O CEO da Meta, Mark Zuckerberg, enfatizou que a estratégia da Meta envolve a criação de diferentes produtos de IA para diferentes usos, em vez de um único chatbot principal. Os bots de conversação da Meta não servem apenas para transmitir informações, acrescentou ele, mas também para entreter. “Acho que isso vai mudar a forma como as pessoas usam todos os nossos produtos”, disse Zuckerberg.

No entanto, a Meta não é a primeira empresa a lançar um chatbot de entretenimento.No início deste ano, o aplicativo social Snapchat lançou o MyAI, um chatbot projetado para fornecer aos usuários conselhos sobre tudo, desde carros até planejamento de casamentos.
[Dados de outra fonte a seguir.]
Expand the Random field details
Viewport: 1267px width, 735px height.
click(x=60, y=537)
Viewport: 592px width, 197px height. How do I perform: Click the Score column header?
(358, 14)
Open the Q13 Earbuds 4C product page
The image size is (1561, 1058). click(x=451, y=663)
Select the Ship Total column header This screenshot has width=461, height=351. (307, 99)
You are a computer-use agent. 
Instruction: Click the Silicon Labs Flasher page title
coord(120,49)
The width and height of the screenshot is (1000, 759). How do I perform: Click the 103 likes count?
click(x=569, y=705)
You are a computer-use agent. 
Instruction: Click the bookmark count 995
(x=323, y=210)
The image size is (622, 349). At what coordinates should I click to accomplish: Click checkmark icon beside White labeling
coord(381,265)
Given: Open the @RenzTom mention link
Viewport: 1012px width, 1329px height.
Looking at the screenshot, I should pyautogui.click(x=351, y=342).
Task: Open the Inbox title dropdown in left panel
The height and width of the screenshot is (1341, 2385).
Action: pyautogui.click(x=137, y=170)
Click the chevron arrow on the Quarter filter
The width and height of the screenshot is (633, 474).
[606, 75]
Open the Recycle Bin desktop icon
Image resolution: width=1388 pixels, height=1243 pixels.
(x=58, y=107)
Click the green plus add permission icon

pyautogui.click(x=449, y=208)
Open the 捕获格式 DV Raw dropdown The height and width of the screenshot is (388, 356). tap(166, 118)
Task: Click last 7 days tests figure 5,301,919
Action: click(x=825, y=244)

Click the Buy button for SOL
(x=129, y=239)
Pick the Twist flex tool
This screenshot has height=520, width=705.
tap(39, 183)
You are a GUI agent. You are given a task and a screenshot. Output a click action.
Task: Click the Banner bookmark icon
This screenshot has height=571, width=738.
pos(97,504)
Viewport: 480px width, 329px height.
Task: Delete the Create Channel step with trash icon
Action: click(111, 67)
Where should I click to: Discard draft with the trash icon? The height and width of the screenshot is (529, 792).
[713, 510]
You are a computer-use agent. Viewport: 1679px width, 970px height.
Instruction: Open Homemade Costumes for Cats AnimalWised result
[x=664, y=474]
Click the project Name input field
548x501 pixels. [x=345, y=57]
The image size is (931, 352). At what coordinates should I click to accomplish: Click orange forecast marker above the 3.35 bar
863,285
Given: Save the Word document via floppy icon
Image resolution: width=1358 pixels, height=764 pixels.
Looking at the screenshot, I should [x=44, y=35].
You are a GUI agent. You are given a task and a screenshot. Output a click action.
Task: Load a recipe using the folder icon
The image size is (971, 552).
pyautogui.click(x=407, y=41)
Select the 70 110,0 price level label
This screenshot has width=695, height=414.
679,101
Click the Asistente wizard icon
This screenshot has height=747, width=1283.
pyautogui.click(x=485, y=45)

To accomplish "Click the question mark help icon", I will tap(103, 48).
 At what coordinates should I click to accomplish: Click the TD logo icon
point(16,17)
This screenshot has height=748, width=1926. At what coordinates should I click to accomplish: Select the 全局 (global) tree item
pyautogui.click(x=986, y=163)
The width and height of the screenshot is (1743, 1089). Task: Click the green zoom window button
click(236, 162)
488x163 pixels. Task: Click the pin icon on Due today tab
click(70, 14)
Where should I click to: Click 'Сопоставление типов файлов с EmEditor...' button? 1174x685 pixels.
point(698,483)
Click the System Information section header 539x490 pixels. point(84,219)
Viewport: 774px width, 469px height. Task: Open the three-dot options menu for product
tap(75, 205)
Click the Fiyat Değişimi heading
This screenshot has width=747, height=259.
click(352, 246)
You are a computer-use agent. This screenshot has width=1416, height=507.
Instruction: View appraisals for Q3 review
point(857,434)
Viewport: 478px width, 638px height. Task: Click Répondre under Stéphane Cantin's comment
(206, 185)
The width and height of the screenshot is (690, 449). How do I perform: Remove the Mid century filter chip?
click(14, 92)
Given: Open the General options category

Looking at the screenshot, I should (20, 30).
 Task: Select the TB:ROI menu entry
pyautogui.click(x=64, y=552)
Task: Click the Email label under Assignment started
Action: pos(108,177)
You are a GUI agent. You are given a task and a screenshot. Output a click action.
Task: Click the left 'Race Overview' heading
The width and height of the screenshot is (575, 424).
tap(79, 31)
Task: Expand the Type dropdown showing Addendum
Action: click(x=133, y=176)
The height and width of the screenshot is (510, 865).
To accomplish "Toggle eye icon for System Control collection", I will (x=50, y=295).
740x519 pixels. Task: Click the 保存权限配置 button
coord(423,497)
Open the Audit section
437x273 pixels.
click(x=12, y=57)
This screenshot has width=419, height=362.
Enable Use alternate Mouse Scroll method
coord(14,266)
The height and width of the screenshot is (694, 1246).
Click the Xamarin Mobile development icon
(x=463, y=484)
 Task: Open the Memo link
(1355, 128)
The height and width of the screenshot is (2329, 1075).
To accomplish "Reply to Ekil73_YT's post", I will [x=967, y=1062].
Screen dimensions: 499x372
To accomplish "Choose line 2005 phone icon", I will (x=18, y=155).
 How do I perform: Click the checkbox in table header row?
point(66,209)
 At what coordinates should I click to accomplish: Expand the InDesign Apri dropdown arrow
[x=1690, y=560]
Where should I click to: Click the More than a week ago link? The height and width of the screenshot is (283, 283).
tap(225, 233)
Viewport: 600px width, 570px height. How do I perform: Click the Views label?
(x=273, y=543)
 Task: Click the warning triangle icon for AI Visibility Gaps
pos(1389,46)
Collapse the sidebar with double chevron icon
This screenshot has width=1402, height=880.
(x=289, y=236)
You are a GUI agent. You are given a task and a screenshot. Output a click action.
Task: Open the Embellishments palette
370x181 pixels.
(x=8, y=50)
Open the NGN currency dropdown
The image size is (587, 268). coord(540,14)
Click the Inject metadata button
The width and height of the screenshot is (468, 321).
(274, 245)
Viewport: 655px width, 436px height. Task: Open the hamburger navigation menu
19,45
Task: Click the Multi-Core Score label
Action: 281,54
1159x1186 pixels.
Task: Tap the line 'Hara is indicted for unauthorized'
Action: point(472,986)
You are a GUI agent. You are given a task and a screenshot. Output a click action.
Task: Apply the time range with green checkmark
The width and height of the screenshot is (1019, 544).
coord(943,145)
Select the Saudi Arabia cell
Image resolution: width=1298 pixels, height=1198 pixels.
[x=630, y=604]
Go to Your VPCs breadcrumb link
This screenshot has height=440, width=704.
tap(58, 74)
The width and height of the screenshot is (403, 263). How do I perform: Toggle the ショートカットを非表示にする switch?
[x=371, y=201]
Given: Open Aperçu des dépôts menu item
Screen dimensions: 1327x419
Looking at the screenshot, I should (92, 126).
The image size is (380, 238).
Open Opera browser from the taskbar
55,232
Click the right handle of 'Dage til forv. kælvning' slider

No ano passado, dois ex-funcionários do Google lançaram o CharacterAI, que permite aos usuários imitar as conversas de Sherlock Holmes ou Albert Einstein.

Meghana Dhar, ex-executiva do Snap e Instagram, disse: "Para mim, os chatbots de IA não se enquadram exatamente nas características da Geração Z (geralmente se refere à geração nascida de 1995 a 2009), mas não há dúvida de que a Geração Z está mais familiarizada com esta tecnologia. Quanto mais jovens eles são, mais relevantes eles são para essas tecnologias. Quanto mais identificáveis ​​são os bots. Dahl disse que se esses chatbots de IA podem aumentar o tempo que os usuários passam no Facebook, Instagram e WhatsApp, então eles podem ser benéfico para Meta. “Eles só querem manter os usuários na plataforma por mais tempo porque isso lhes dá mais oportunidades de veicular anúncios aos usuários.”

No entanto, os pesquisadores descobriram que dar personalidade a esses chatbots pode representar alguns desafios inesperados. Adicionar personalidade ao ChatGPT torna sua produção mais tóxica, de acordo com um artigo publicado nesta primavera por pesquisadores da Universidade de Princeton, do Instituto Allen de Inteligência Artificial e do Instituto de Tecnologia da Geórgia.

O senador norte-americano Edward J. Markey, um democrata de Massachusetts, escreveu a Zuckerberg em 27 de setembro, instando-o a suspender os planos de lançamento de chatbots de inteligência artificial até que a empresa entenda o impacto que eles terão sobre os usuários jovens. Meta disse que todos os modelos de IA têm a capacidade de espalhar conteúdo impreciso ou impróprio, mas a empresa continuará a melhorar a segurança e a precisão de seus chatbots.